_WHAT TO WORK ON_: Reproduce what is written in the records below exactly, and leave out the images.

(Collected data)
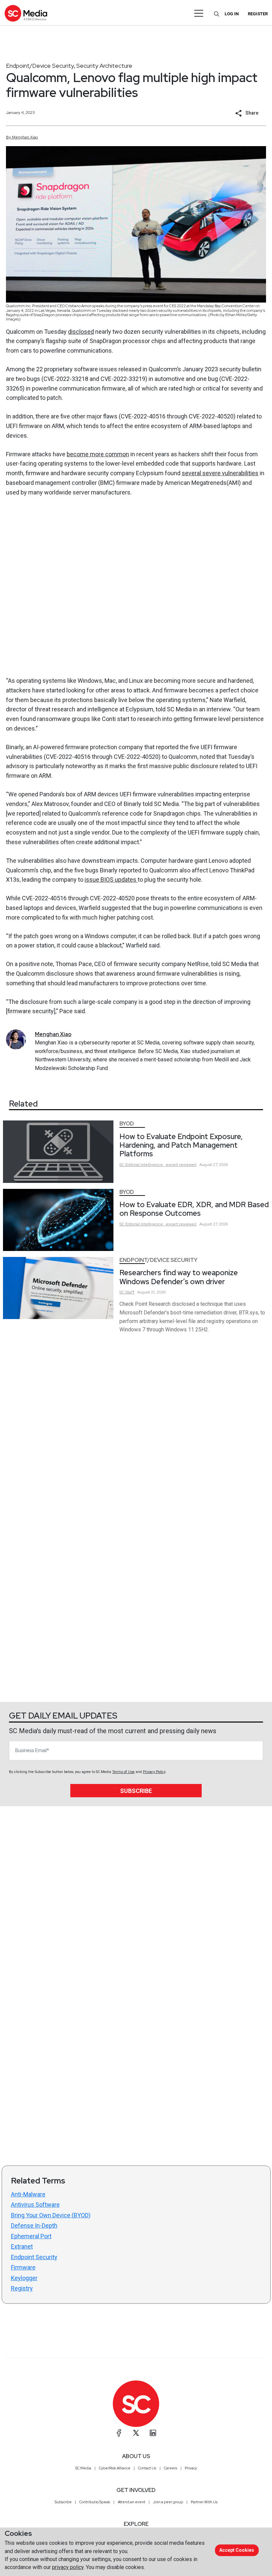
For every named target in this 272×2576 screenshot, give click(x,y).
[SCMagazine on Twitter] (136, 2433)
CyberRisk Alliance (114, 2468)
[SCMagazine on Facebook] (119, 2433)
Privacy (191, 2468)
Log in (232, 13)
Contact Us (147, 2468)
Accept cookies (236, 2550)
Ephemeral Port (31, 2236)
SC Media (83, 2468)
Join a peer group (168, 2502)
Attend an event (131, 2502)
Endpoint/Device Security (40, 65)
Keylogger (24, 2277)
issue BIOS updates (111, 879)
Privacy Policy (154, 1772)
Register (258, 13)
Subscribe (136, 1790)
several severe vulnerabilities (220, 473)
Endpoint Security (34, 2257)
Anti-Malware (28, 2194)
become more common (98, 454)
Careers (170, 2468)
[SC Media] (26, 13)
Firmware (23, 2267)
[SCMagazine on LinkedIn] (153, 2433)
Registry (22, 2288)
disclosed (81, 331)
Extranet (22, 2246)
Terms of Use (123, 1772)
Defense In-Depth (34, 2225)
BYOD (126, 1123)
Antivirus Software (35, 2204)
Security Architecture (104, 65)
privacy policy (68, 2567)
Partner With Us (204, 2502)
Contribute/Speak (94, 2502)
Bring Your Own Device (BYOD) (51, 2215)
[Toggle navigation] (199, 13)
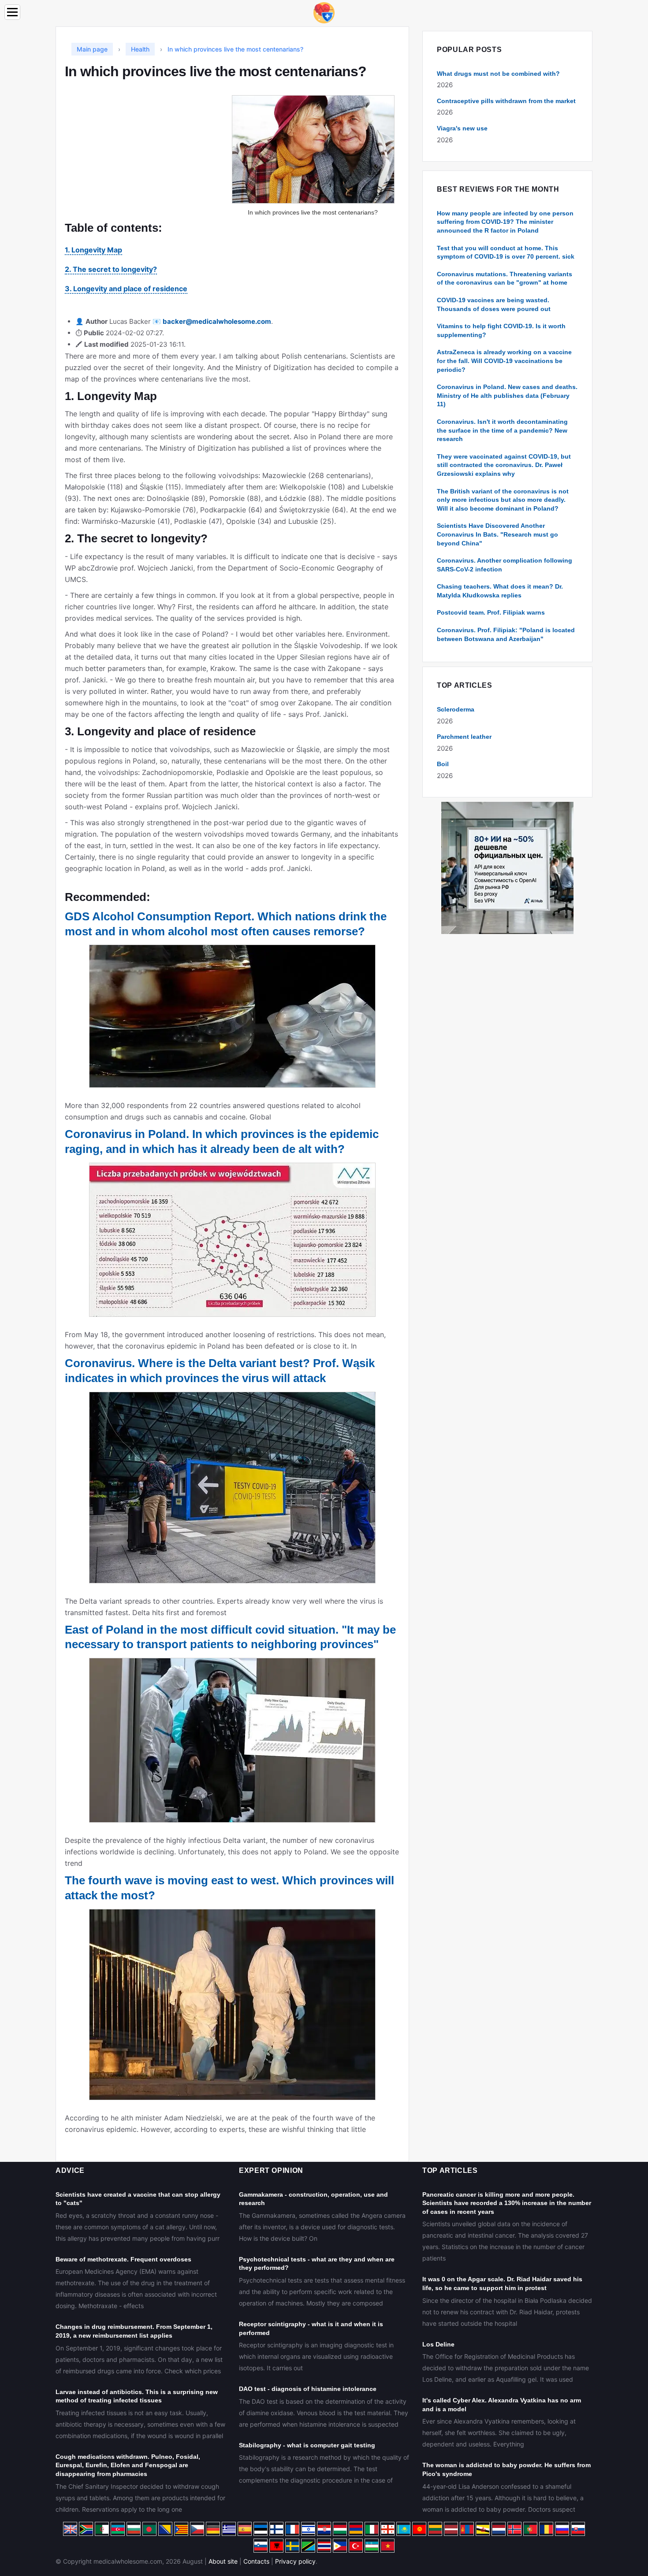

_ANSWER SECTION_:
For every named target in this 272×2576 screenshot, give click(x,y).
[SCMagazine on Twitter] (136, 2433)
CyberRisk Alliance (114, 2468)
[SCMagazine on Facebook] (119, 2433)
Privacy (191, 2468)
Log in (232, 13)
Contact Us (147, 2468)
Accept cookies (236, 2550)
Ephemeral Port (31, 2236)
SC Media (83, 2468)
Join a peer group (168, 2502)
Attend an event (131, 2502)
Endpoint/Device Security (40, 65)
Keylogger (24, 2277)
issue BIOS updates (111, 879)
Privacy Policy (154, 1772)
Register (258, 13)
Subscribe (136, 1790)
several severe vulnerabilities (220, 473)
Endpoint Security (34, 2257)
Anti-Malware (28, 2194)
become more common (98, 454)
Careers (170, 2468)
[SC Media] (26, 13)
Firmware (23, 2267)
[SCMagazine on LinkedIn] (153, 2433)
Registry (22, 2288)
disclosed (81, 331)
Extranet (22, 2246)
Terms of Use (123, 1772)
Defense In-Depth (34, 2225)
BYOD (126, 1123)
Antivirus Software (35, 2204)
Security Architecture (104, 65)
privacy policy (68, 2567)
Partner With Us (204, 2502)
Contribute/Speak (94, 2502)
Bring Your Own Device (BYOD) (51, 2215)
[Toggle navigation] (199, 13)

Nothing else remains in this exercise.